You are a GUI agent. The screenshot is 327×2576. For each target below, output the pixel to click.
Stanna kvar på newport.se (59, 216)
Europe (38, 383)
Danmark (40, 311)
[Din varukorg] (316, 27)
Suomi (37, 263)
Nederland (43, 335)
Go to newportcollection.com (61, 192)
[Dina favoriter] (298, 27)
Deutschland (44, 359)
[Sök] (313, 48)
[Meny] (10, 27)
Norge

++++++++++

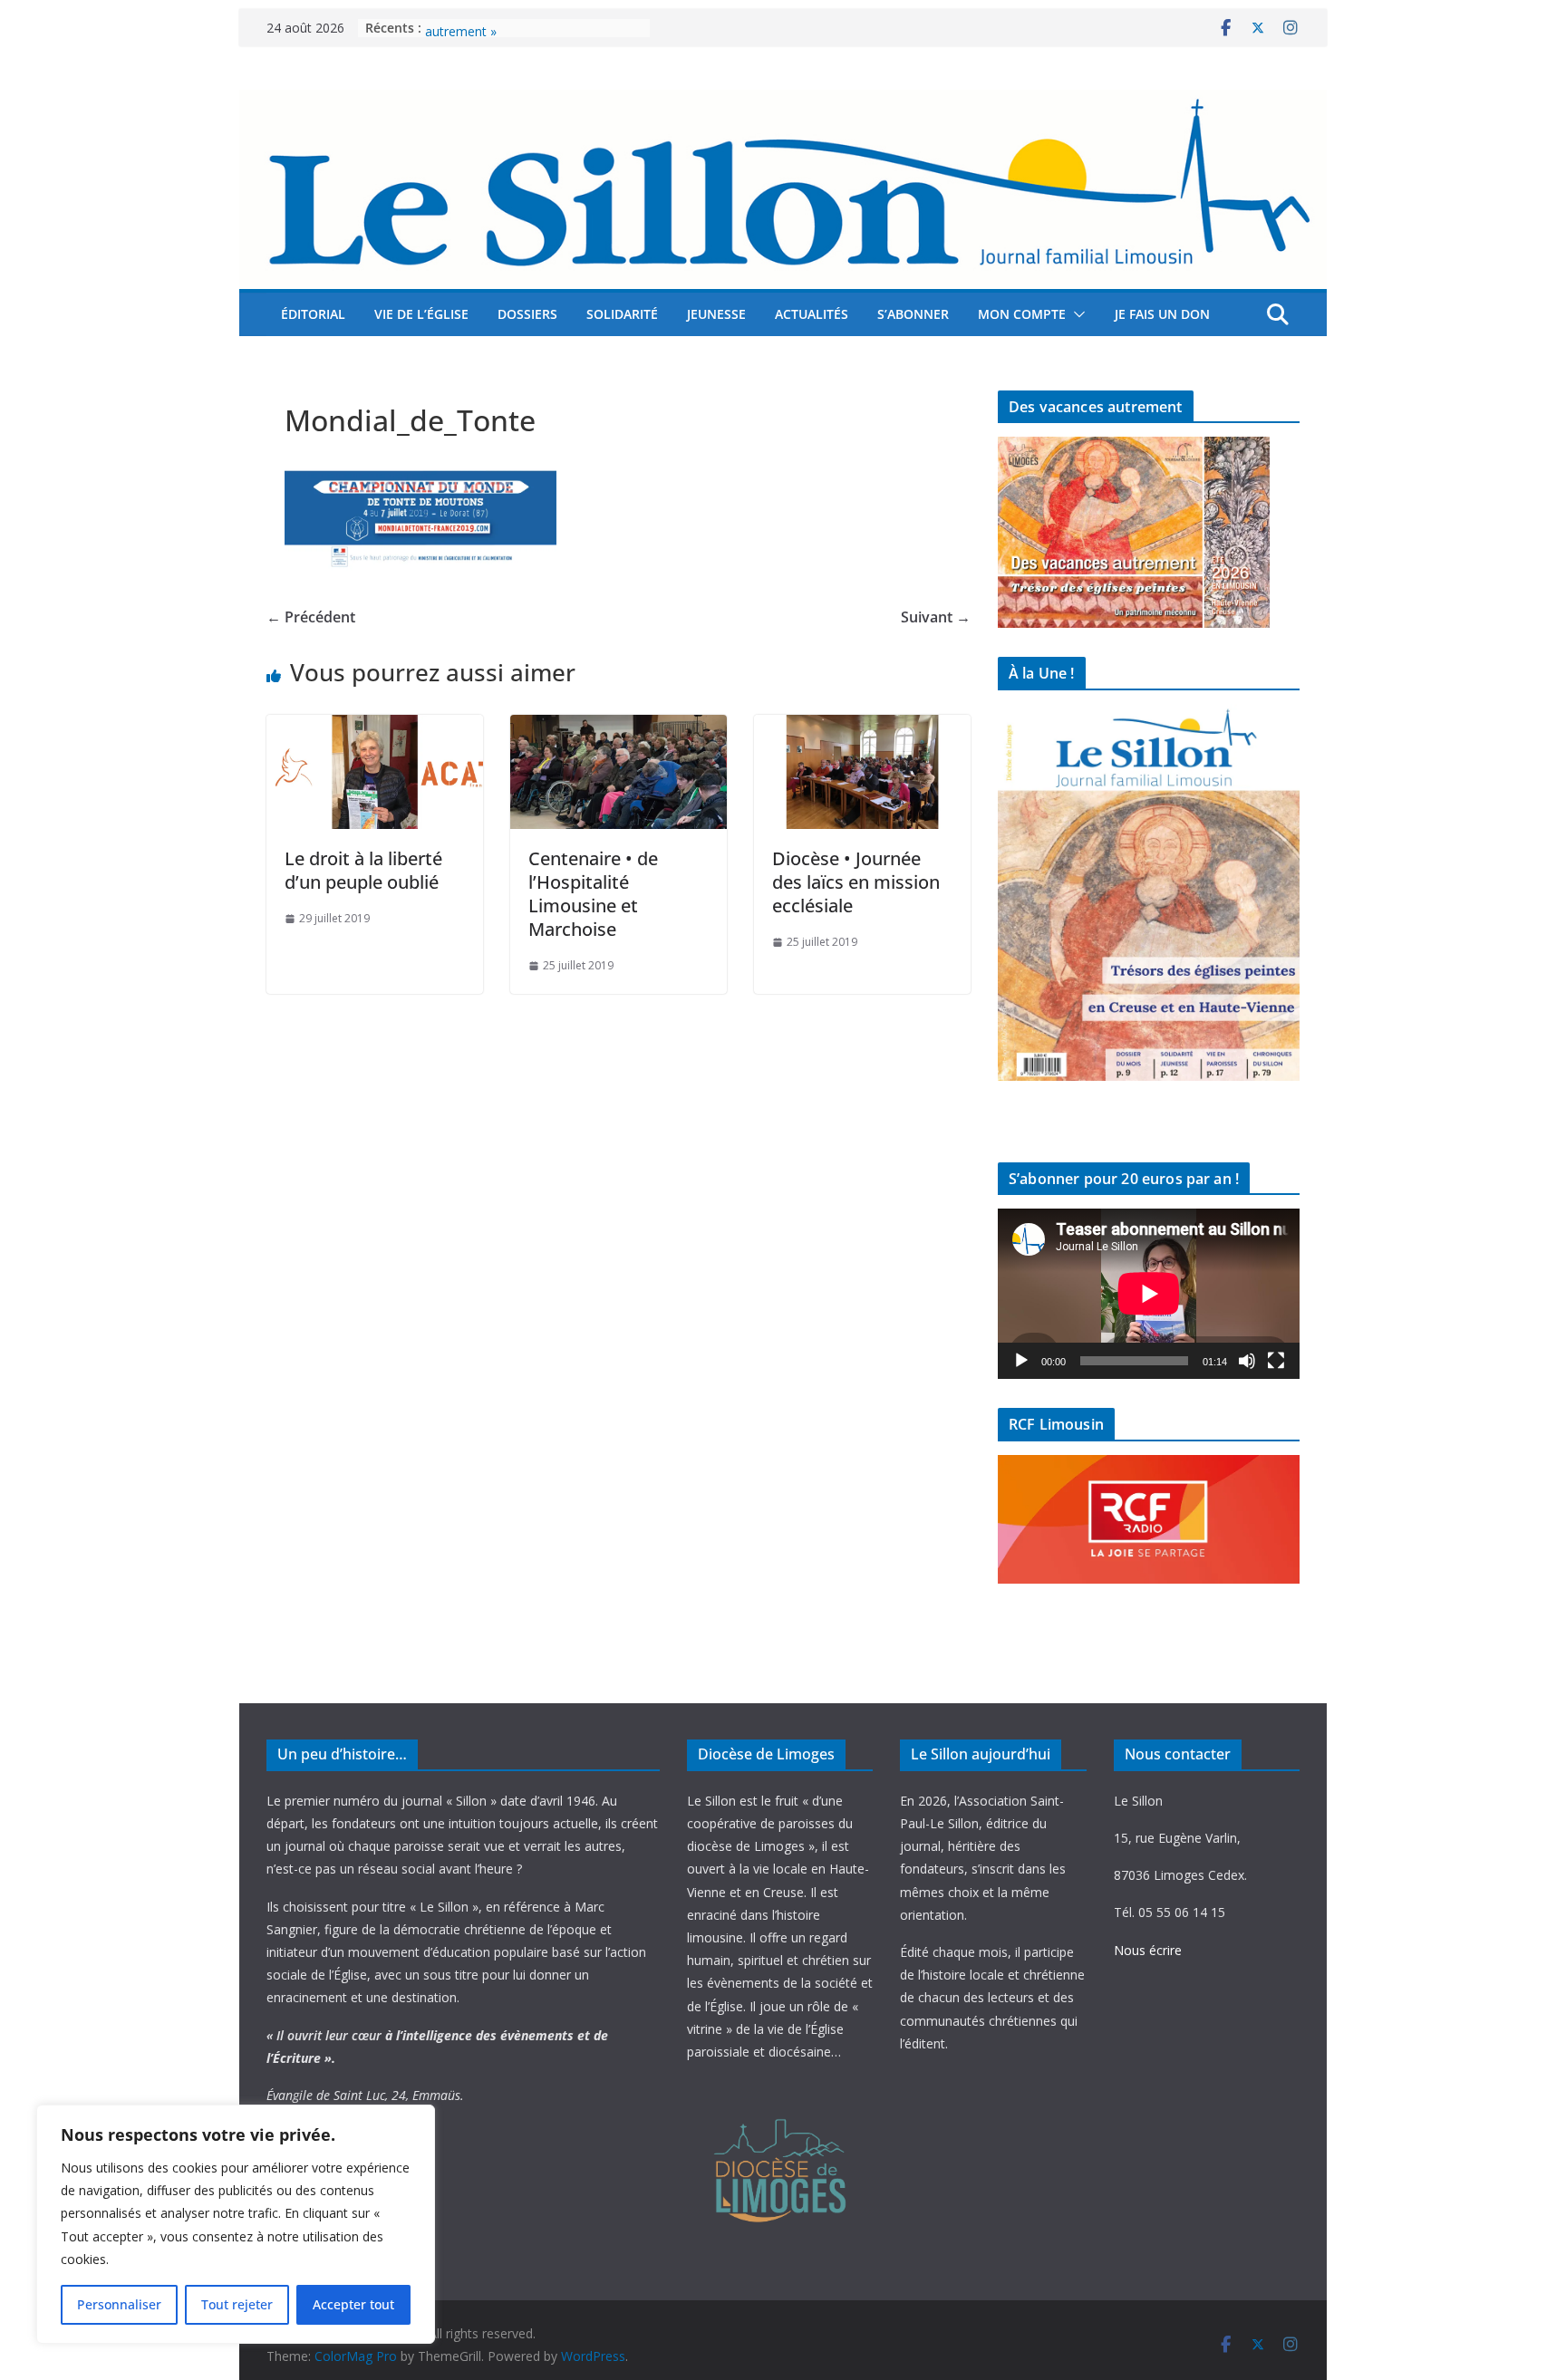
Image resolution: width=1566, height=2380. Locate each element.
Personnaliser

++++++++++

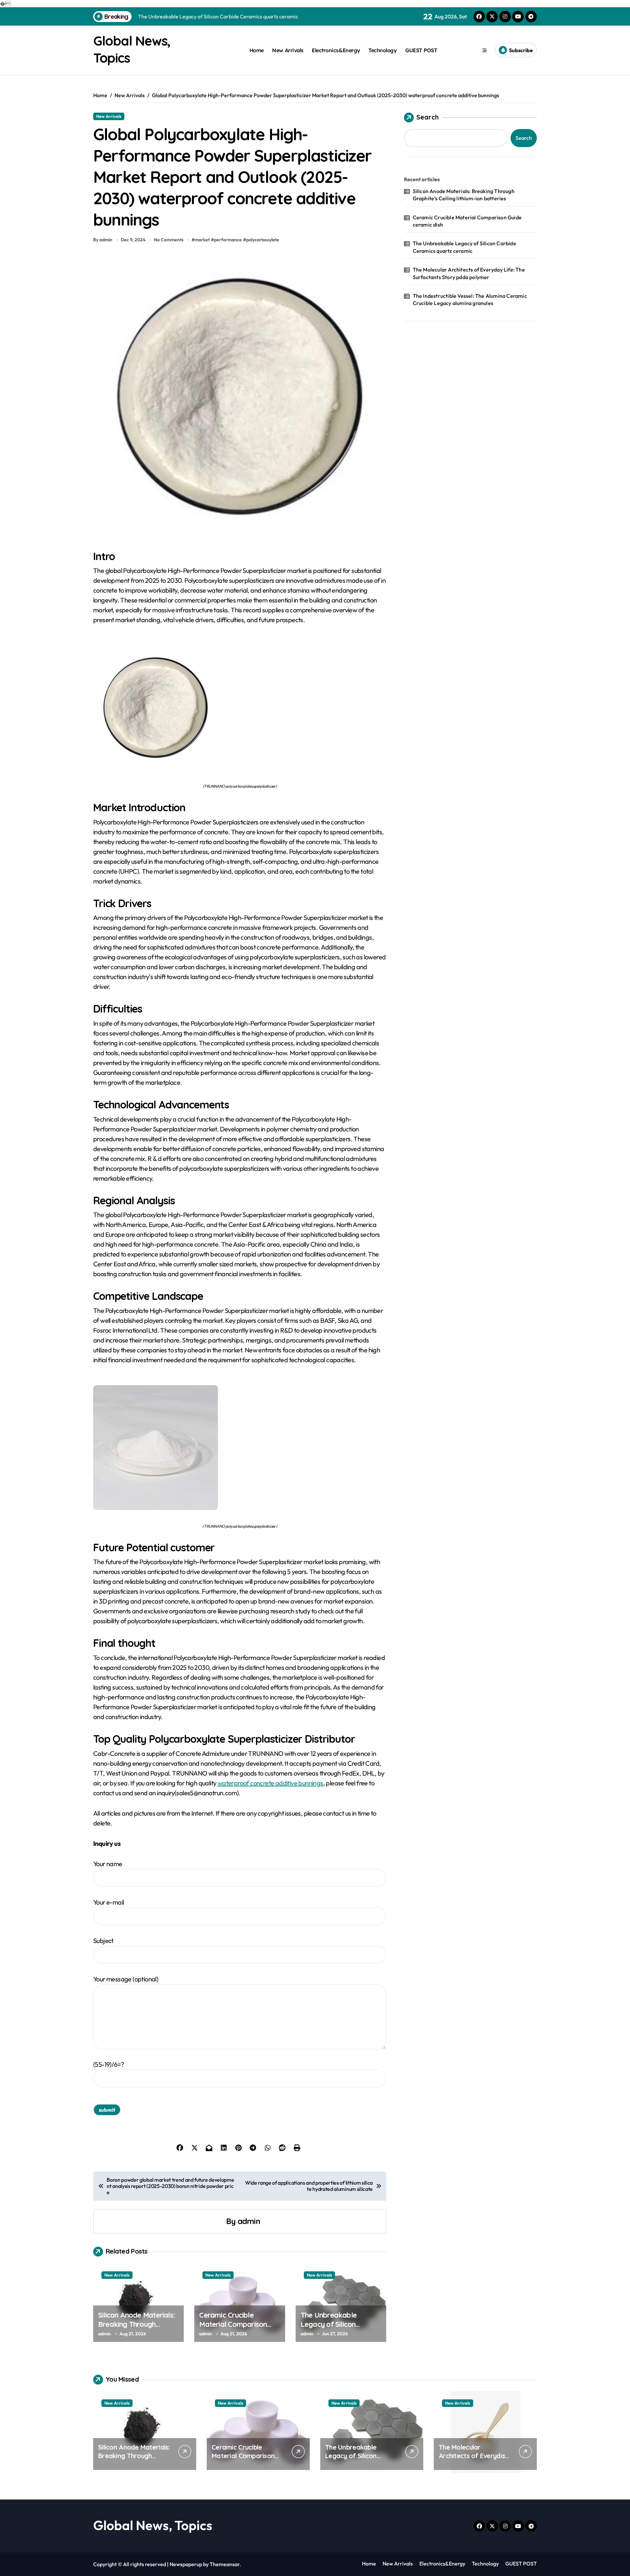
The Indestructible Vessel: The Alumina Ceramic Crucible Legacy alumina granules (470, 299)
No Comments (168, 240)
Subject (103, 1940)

++++++++++

What is needed: The task calls for every line of the material that contains the string "each".

The completed task:
You are a GUI agent. The screenshot is 327×2576. For each target below, output the pixel to click.
Image resolution: width=1566, height=2380. Locate each element.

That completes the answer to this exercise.